__Given instruction__: Rewrite the records from the line with "You are a computer-use agent." to the line with "[x=565, y=43]", requests included, and shift every coordinate in the answers by adding 20 to it. Leave the pictures out.

__Supplied material__:
--- Start ---

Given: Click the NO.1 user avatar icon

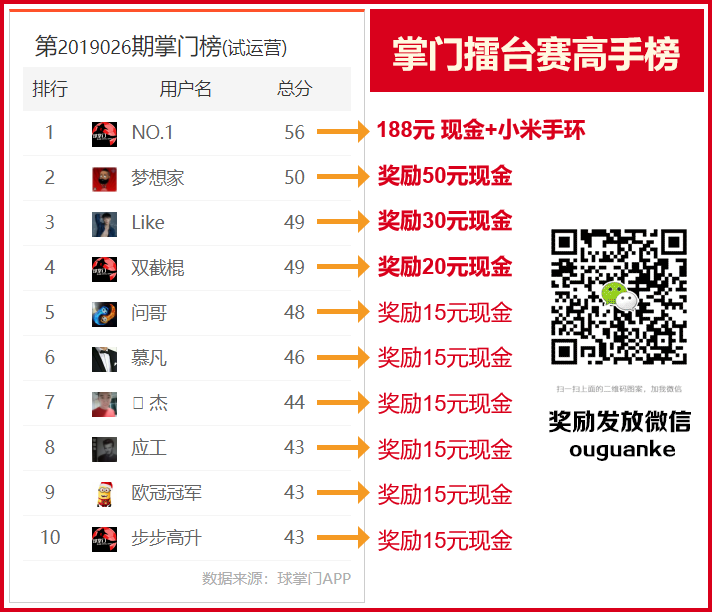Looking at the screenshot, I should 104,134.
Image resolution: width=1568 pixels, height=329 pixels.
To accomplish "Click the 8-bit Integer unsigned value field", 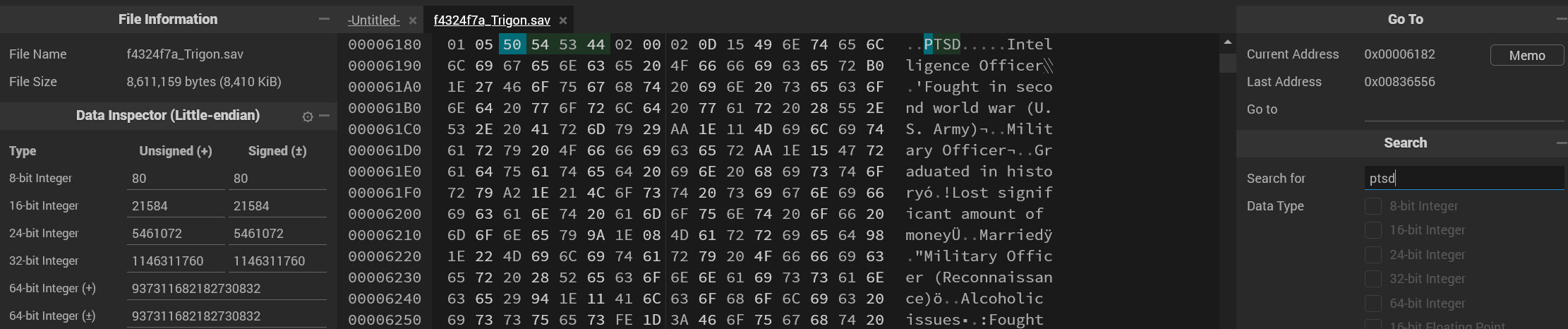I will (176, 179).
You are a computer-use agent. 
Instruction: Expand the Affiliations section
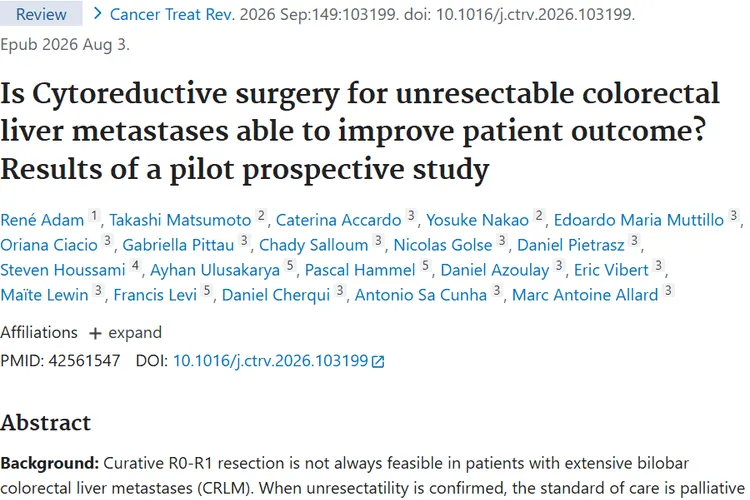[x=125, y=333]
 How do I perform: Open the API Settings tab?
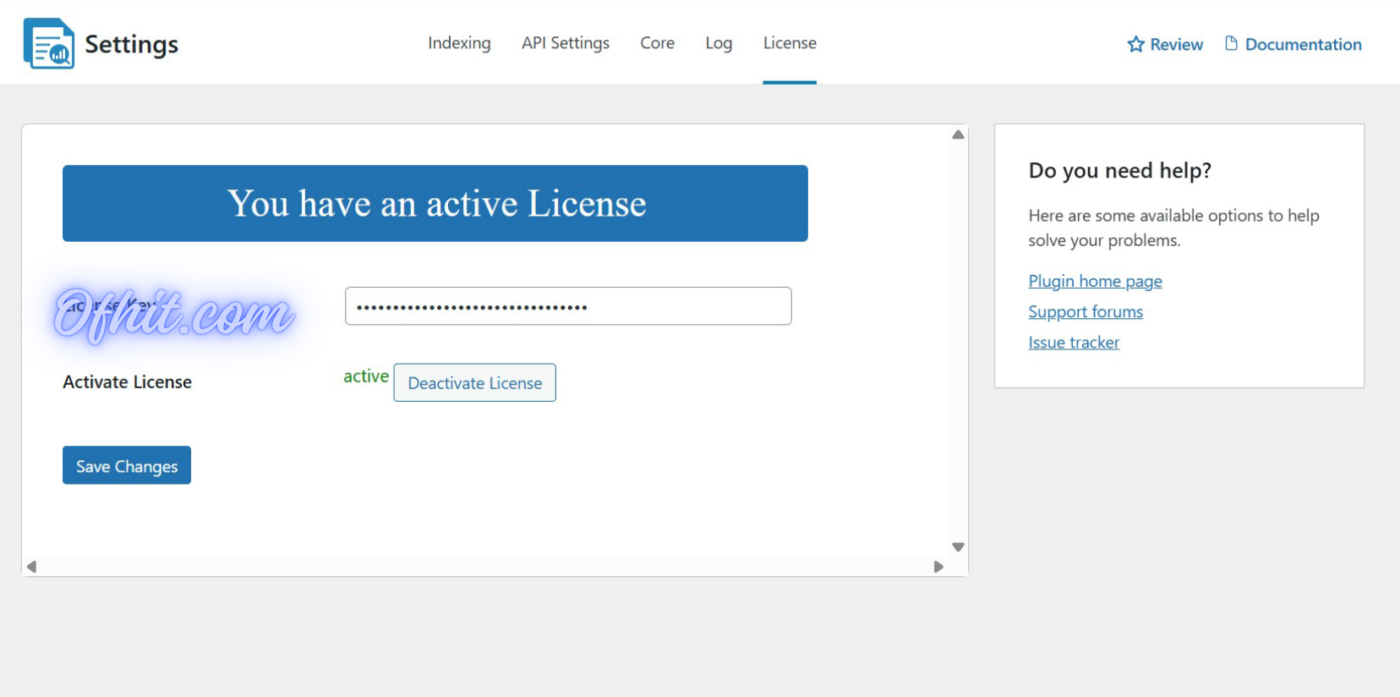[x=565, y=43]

--- End ---
--- Start ---

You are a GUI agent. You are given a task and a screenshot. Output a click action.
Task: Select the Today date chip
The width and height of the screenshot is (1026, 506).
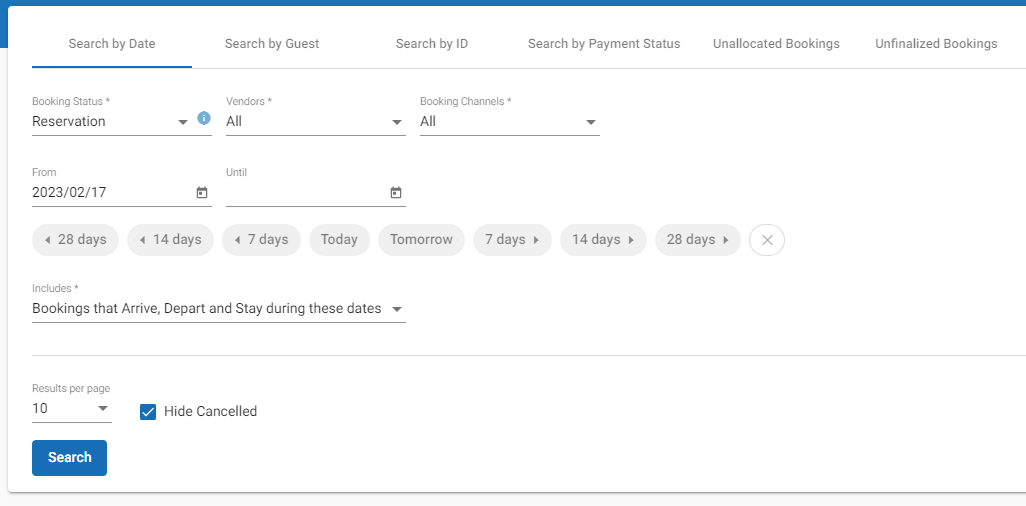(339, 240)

--- End ---
--- Start ---

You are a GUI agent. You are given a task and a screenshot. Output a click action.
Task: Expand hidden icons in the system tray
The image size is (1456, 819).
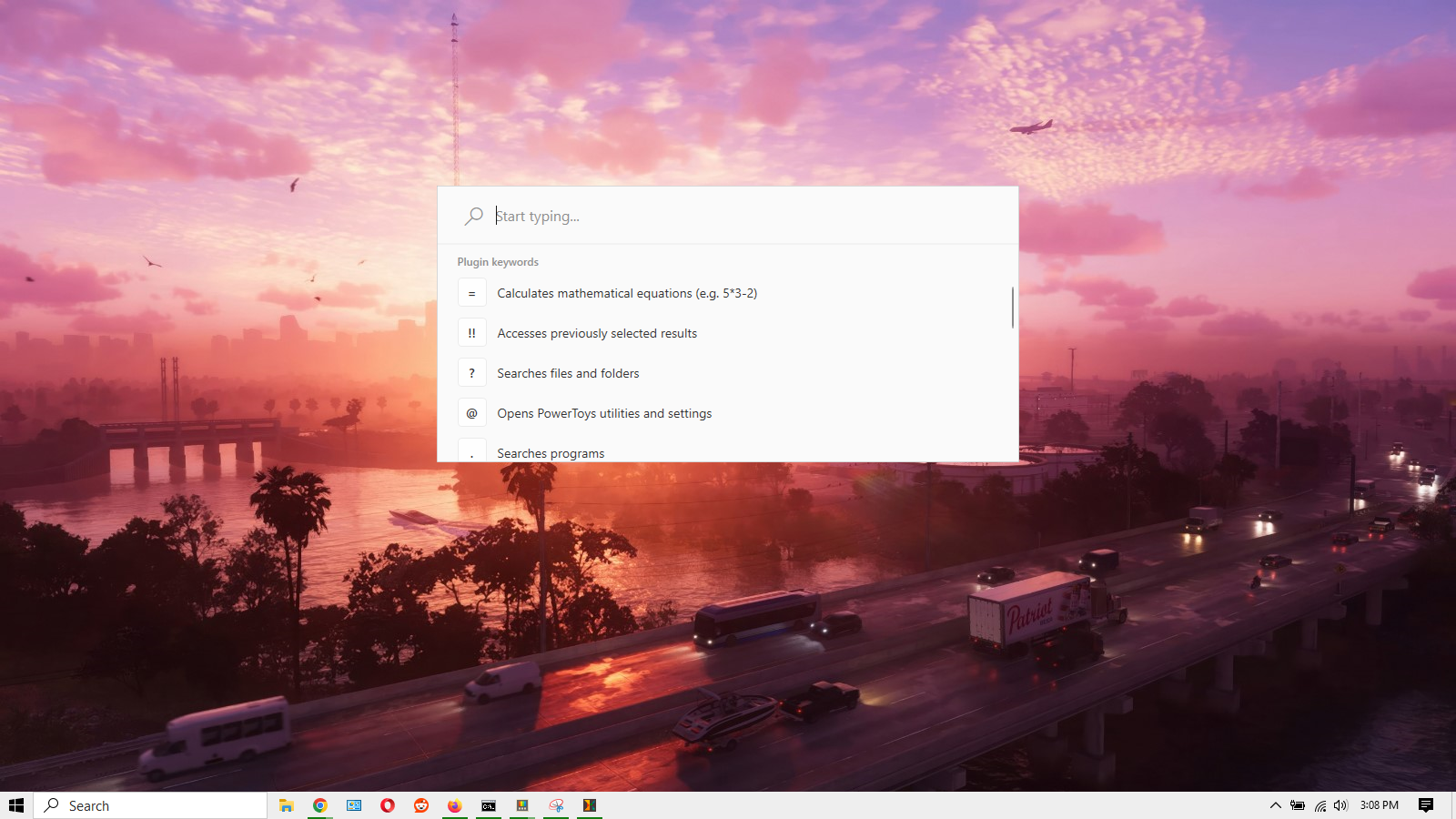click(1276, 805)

--- End ---

__Solution to the problem__:
You are a computer-use agent. 
Instruction: Expand the Affiliations section
[x=145, y=353]
 How do I perform: Open the API Settings tab?
[x=585, y=63]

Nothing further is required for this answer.